Information provided START
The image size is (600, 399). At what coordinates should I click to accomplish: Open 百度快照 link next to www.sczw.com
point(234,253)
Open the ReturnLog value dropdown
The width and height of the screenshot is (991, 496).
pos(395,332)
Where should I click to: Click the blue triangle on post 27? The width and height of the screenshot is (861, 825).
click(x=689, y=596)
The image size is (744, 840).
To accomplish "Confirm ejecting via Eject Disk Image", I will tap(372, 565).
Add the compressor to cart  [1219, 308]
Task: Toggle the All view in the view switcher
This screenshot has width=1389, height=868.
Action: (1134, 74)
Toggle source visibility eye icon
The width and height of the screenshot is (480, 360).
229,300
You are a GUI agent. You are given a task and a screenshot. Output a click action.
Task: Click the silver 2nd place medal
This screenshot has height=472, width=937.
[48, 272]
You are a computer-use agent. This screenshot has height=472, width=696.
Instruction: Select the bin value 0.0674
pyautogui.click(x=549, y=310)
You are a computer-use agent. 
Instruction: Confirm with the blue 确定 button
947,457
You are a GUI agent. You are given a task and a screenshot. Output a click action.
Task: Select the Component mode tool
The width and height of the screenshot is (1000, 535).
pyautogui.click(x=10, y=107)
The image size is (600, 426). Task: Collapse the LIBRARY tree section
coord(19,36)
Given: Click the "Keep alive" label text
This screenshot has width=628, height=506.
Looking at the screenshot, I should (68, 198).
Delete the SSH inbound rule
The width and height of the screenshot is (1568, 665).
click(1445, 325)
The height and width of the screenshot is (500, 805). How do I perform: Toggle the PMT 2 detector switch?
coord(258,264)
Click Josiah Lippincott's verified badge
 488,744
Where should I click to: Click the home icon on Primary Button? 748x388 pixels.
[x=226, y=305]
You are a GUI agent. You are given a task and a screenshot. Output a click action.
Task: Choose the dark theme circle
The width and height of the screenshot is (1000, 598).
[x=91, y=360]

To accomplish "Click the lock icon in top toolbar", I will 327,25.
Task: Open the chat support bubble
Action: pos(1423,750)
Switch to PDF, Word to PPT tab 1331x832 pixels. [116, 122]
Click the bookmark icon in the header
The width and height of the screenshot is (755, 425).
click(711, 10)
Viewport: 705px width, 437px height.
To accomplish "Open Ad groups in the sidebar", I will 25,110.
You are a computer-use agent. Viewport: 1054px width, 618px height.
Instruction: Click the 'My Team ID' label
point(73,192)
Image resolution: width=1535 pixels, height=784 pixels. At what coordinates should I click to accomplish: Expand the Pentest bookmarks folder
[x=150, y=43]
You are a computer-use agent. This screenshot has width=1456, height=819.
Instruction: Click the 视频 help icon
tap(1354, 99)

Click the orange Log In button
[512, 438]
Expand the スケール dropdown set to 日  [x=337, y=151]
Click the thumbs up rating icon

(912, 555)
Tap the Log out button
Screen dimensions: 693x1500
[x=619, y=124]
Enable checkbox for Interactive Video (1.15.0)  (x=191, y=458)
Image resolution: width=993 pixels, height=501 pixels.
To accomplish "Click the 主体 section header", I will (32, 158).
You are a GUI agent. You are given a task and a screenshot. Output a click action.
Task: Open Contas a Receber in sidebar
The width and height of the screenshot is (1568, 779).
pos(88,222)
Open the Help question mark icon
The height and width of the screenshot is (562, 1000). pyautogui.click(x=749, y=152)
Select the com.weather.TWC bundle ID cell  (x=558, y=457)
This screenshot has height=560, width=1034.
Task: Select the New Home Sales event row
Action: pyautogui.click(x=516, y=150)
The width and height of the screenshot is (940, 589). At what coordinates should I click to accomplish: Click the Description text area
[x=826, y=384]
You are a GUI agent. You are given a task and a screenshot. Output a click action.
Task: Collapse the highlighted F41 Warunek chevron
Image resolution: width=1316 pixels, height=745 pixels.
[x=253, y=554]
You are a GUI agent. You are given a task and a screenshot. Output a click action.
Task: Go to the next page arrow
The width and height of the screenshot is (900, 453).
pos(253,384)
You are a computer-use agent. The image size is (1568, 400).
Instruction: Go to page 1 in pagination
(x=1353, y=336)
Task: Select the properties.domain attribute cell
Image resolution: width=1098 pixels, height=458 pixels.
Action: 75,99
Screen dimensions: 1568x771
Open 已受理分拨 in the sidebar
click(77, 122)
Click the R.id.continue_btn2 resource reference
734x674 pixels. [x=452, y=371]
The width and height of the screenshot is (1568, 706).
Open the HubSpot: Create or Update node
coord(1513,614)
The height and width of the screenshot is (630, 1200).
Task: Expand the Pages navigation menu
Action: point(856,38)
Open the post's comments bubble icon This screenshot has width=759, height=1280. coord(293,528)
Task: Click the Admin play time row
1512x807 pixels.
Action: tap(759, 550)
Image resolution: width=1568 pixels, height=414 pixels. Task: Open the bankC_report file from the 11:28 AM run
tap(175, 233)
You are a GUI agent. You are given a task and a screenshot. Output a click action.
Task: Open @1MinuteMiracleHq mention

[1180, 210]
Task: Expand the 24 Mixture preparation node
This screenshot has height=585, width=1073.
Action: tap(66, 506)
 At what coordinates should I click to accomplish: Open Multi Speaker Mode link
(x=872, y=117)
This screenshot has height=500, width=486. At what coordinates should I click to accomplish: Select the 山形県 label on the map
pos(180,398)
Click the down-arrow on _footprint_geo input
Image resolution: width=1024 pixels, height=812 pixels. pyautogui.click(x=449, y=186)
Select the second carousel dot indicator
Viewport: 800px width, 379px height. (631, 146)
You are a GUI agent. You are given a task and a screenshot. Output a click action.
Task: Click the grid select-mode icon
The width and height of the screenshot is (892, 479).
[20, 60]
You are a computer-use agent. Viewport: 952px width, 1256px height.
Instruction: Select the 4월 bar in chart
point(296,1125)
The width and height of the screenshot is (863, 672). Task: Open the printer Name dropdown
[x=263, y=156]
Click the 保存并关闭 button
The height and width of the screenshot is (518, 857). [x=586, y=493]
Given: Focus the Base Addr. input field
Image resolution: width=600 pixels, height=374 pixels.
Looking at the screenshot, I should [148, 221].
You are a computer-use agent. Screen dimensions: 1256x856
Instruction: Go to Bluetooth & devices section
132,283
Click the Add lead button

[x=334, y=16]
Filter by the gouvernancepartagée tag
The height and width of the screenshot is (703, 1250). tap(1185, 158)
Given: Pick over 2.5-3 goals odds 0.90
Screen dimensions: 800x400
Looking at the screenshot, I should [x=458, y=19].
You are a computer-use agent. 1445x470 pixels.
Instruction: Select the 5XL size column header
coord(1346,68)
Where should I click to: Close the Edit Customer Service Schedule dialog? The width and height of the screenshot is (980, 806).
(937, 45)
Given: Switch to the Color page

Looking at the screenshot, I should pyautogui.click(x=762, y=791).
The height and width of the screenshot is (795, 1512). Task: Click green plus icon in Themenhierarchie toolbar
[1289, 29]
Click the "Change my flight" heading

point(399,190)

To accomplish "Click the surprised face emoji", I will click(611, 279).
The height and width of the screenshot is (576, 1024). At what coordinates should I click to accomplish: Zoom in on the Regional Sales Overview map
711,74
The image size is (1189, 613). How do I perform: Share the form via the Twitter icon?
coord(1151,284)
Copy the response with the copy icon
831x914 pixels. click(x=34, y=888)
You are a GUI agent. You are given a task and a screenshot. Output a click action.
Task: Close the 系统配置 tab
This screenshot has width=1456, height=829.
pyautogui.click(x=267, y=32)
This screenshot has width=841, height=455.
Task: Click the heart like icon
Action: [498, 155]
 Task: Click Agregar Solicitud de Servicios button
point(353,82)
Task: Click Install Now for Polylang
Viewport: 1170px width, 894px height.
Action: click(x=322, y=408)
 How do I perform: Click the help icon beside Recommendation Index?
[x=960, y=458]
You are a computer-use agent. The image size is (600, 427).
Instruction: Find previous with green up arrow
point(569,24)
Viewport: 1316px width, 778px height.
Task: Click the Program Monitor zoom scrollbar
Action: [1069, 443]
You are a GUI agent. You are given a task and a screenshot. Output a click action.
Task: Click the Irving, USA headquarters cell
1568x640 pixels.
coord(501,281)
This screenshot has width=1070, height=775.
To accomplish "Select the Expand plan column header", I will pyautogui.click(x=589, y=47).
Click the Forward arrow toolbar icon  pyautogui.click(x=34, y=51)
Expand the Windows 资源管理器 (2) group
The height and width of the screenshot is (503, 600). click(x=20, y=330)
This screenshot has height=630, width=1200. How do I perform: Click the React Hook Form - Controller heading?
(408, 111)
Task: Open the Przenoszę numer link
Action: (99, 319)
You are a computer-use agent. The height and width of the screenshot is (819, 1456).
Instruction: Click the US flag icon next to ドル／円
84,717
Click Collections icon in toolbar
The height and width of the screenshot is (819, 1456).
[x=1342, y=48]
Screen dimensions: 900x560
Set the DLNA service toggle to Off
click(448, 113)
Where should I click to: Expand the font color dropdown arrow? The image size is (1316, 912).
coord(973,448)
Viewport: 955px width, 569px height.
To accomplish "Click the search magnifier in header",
Information provided END
**Problem to work on**
The expected answer is an exact copy of the lines above, beginning at the line with "This screenshot has width=628, height=506." and ending at the line with "Image resolution: width=993", with both ends in.

**Answer space**
This screenshot has width=628, height=506.
Looking at the screenshot, I should (68, 198).
Delete the SSH inbound rule
The width and height of the screenshot is (1568, 665).
click(1445, 325)
The height and width of the screenshot is (500, 805). How do I perform: Toggle the PMT 2 detector switch?
coord(258,264)
Click Josiah Lippincott's verified badge
 488,744
Where should I click to: Click the home icon on Primary Button? 748x388 pixels.
[x=226, y=305]
You are a GUI agent. You are given a task and a screenshot. Output a click action.
Task: Choose the dark theme circle
The width and height of the screenshot is (1000, 598).
[x=91, y=360]

To accomplish "Click the lock icon in top toolbar", I will 327,25.
Task: Open the chat support bubble
Action: pos(1423,750)
Switch to PDF, Word to PPT tab 1331x832 pixels. [116, 122]
Click the bookmark icon in the header
The width and height of the screenshot is (755, 425).
click(711, 10)
Viewport: 705px width, 437px height.
To accomplish "Open Ad groups in the sidebar", I will 25,110.
You are a computer-use agent. Viewport: 1054px width, 618px height.
Instruction: Click the 'My Team ID' label
point(73,192)
Image resolution: width=1535 pixels, height=784 pixels. At what coordinates should I click to accomplish: Expand the Pentest bookmarks folder
[x=150, y=43]
You are a computer-use agent. This screenshot has width=1456, height=819.
Instruction: Click the 视频 help icon
tap(1354, 99)

Click the orange Log In button
[512, 438]
Expand the スケール dropdown set to 日  [x=337, y=151]
Click the thumbs up rating icon

(912, 555)
Tap the Log out button
Screen dimensions: 693x1500
[x=619, y=124]
Enable checkbox for Interactive Video (1.15.0)  (x=191, y=458)
Image resolution: width=993 pixels, height=501 pixels.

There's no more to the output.